* _DATA IN THIS EXERCISE_
--------------------------------------------------
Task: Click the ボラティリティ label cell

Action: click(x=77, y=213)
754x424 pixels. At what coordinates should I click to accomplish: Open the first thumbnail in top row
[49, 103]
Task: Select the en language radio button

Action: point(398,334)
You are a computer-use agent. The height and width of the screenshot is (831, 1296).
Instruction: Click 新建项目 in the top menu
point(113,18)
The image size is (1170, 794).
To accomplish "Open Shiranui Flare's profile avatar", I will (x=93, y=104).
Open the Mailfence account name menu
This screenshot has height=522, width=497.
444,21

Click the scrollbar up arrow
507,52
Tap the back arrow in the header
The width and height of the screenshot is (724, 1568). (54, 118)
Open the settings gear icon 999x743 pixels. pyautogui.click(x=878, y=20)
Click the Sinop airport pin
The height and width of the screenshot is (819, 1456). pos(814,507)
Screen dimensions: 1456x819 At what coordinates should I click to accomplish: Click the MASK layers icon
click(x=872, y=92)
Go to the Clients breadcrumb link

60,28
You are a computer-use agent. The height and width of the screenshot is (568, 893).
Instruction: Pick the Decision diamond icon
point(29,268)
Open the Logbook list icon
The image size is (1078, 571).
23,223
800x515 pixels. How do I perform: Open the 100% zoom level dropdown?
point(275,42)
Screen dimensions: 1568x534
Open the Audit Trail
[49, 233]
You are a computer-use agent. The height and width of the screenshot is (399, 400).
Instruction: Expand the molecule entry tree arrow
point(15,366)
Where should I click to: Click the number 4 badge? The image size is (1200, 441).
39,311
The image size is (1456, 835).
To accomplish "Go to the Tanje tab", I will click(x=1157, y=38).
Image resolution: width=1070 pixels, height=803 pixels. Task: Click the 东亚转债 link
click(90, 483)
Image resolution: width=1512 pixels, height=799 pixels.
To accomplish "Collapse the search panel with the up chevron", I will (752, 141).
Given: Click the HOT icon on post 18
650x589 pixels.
--------------------------------------------------
* _WHAT IS REQUIRED_
From the listing above, collect each line in which the string "computer" appears.

* _OUTPUT OF THE TASK_
You are a computer-use agent. The height and width of the screenshot is (831, 1296).
You are a computer-use agent. The height and width of the screenshot is (568, 893).
You are a computer-use agent. The height and width of the screenshot is (399, 400).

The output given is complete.